No, I remember. Chris describing the Guernica painting as "a dairy in a transmat accident". And the Freudroids which made me laugh in Cold Fusion. There are some great, great little touches in here.
I did intend to, you know, save it and read it slowly. Well I sat down, and I've only just noticed that it's tomorrow - three minutes past 12 exactly. Which means I've been reading solid since, oooh, 8 or 9. It was a very good book. It's even revived my faith in the New Adventures - if for no other reason than I want to know more about the future Chris and Roz come from.
Incidentally, in the future Guernsey is Undertown Spaceport 7.

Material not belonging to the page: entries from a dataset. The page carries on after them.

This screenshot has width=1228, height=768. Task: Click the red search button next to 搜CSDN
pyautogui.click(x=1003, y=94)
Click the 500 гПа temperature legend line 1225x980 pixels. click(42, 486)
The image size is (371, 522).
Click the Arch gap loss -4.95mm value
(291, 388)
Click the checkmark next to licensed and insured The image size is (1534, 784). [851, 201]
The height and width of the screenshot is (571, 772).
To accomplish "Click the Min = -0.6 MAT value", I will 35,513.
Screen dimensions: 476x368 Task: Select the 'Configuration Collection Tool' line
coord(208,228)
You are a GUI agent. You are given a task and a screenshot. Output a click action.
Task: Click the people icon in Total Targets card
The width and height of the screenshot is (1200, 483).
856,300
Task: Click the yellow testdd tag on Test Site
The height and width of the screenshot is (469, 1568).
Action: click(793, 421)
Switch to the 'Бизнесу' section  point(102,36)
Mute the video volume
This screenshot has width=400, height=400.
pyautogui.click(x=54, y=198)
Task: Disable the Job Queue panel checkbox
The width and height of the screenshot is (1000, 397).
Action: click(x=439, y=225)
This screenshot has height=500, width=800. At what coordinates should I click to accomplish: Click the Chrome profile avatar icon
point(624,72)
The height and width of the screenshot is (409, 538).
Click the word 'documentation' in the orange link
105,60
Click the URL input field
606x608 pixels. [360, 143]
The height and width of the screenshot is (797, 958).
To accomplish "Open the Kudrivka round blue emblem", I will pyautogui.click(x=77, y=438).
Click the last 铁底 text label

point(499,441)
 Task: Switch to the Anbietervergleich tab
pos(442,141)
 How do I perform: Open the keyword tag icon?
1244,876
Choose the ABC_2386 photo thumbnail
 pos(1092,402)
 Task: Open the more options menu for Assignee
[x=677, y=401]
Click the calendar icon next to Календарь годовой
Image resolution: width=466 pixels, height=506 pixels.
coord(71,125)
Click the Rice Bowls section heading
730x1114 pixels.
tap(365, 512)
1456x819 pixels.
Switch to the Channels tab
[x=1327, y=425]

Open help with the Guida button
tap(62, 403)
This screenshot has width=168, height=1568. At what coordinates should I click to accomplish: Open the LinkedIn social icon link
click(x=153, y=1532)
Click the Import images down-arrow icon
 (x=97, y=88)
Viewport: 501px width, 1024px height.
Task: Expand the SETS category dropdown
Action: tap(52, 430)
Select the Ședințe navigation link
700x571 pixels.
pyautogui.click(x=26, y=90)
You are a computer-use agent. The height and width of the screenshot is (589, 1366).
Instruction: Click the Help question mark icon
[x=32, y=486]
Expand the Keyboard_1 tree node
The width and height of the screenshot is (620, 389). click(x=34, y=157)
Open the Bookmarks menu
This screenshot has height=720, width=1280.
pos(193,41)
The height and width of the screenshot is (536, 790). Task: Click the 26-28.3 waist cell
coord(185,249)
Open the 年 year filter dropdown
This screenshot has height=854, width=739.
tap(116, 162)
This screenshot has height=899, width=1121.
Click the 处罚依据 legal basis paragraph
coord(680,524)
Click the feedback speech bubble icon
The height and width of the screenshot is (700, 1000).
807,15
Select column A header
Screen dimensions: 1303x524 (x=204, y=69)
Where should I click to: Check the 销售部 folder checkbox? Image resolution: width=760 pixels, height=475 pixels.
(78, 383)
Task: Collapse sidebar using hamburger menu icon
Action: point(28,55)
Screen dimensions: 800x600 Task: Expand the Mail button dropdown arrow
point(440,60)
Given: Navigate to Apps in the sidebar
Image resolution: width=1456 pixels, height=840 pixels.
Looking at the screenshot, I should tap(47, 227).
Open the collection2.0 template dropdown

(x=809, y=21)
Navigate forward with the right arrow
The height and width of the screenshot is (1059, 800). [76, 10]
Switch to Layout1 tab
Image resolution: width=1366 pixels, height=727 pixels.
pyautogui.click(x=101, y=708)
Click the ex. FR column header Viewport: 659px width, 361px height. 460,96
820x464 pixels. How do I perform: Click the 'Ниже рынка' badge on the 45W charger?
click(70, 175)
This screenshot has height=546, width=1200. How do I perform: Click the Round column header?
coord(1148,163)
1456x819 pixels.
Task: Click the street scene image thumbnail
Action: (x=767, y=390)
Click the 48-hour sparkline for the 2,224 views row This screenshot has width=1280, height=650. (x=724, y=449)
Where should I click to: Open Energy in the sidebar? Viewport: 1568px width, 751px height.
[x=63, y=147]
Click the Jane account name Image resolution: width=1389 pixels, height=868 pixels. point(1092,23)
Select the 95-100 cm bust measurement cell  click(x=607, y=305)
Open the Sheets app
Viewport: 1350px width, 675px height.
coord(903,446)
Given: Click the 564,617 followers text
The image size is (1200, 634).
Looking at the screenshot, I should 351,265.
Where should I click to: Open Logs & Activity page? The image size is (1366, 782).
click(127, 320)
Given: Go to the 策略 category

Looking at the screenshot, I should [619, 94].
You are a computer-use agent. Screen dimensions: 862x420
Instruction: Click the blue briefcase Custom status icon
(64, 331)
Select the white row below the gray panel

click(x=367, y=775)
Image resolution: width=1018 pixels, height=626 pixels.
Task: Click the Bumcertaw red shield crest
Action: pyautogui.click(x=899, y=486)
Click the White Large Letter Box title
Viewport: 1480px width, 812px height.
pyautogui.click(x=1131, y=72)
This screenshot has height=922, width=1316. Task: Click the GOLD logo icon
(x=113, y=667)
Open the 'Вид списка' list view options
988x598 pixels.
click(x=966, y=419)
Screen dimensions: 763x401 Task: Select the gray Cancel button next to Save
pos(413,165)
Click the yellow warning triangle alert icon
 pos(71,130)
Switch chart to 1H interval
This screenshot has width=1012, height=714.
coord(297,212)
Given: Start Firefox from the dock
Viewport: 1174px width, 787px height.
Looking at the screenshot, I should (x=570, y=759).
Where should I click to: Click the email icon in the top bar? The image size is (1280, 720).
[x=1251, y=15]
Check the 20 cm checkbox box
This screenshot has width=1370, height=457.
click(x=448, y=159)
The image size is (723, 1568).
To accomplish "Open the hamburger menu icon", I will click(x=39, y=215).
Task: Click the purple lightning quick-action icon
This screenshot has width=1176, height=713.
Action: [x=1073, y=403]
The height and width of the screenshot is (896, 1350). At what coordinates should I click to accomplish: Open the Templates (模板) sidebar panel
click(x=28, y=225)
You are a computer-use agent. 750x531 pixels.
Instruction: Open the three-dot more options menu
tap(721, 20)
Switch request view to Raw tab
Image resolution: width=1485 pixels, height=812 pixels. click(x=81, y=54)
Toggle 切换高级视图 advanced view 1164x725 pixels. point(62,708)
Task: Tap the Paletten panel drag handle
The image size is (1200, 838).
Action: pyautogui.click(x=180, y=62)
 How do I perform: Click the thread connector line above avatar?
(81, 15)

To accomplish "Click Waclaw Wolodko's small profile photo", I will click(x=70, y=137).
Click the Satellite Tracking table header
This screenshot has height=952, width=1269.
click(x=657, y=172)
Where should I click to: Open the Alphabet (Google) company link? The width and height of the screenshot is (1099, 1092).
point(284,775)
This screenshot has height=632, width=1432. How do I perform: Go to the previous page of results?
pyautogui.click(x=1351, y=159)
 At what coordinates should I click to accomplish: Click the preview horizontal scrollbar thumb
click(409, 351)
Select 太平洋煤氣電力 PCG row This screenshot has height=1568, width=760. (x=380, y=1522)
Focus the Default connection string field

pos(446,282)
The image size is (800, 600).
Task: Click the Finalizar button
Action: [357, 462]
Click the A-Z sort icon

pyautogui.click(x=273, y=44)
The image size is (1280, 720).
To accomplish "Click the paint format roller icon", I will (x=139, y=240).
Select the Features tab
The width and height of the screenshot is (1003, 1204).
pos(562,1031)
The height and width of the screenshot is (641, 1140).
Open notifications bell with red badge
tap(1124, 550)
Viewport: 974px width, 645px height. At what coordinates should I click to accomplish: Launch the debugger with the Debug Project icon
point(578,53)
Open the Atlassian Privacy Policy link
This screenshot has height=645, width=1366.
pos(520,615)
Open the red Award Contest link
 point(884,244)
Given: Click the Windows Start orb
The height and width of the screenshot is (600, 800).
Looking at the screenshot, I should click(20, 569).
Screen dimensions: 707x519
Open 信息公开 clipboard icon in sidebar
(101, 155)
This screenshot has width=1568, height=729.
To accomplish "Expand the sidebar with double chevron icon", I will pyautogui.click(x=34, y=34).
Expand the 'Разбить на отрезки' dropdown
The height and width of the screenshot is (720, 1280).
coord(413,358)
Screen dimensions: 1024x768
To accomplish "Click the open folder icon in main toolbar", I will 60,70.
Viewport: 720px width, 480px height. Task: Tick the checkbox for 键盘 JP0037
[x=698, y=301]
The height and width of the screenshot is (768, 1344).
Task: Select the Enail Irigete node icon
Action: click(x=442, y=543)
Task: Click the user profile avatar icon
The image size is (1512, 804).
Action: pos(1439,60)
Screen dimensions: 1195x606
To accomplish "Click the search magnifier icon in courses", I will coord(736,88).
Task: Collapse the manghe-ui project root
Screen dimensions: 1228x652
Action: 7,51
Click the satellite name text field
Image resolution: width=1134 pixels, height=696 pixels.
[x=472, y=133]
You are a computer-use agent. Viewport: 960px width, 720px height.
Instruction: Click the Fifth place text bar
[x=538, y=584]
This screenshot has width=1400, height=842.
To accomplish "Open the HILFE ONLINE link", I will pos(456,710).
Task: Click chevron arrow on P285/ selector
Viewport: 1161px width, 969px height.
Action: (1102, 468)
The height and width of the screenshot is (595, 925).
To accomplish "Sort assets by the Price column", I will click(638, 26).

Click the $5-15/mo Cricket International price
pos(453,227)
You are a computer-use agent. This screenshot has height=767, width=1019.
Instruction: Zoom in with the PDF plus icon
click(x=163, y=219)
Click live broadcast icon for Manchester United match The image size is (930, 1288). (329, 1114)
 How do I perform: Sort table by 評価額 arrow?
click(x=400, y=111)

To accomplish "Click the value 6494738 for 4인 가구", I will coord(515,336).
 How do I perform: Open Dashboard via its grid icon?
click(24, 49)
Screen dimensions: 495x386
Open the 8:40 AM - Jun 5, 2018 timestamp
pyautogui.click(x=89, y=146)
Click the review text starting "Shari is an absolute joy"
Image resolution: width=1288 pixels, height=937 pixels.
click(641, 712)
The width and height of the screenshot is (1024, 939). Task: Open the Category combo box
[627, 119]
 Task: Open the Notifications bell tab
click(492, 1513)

It's 1 in the am - oops, mybad. Well I'm having a day off tomorrow - some intense shopping, methinks. There are no lessons now until Monday, and while I have Latin homework...well, I've got a list this long of things to do. British Museum, Camden, Oxford Street...Sainsburies (yup, still subsisting on cereal)...
Finally, I have decided to become a subscriber to the Big Issue. Why not? If I'm happy to waste £1.50 on trading cards once a week, then why not waste it on a good cause once a month? One of the things I love about Big Issue vendors is that they are never pathetic. The one or two I pass regularly always have a smile, even if you're not buying. They never have that hopelessness that homeless people do. To cap it off, it's a good magazine - 50% arts and culture, which is naturally my thing; 10% London-y stuff, nice to know what's going on, and 40% hippy gaff. By "hippy gaff", I mean news about good causes; but also, as the Big Issue charity is all about people making something of their lives, there are lots of non-patronising uplifting articles about ways to improve yourself. Plus, the crossword is satisfyingly easy.
http://www.artwho9figurepainting.co.uk/harlequin%20dr%20who%20gallery.htm
Some of these are offensively good. I'm taking comfort that my 5 is better - we're about evens on 6. Their 7 is just sickeningly well done.
And I have just seen an urban fox (cue Wiley) out of the window. They have the most curious but beautiful bark I've ever heard.
Good morning, Undertown Spaceport 7!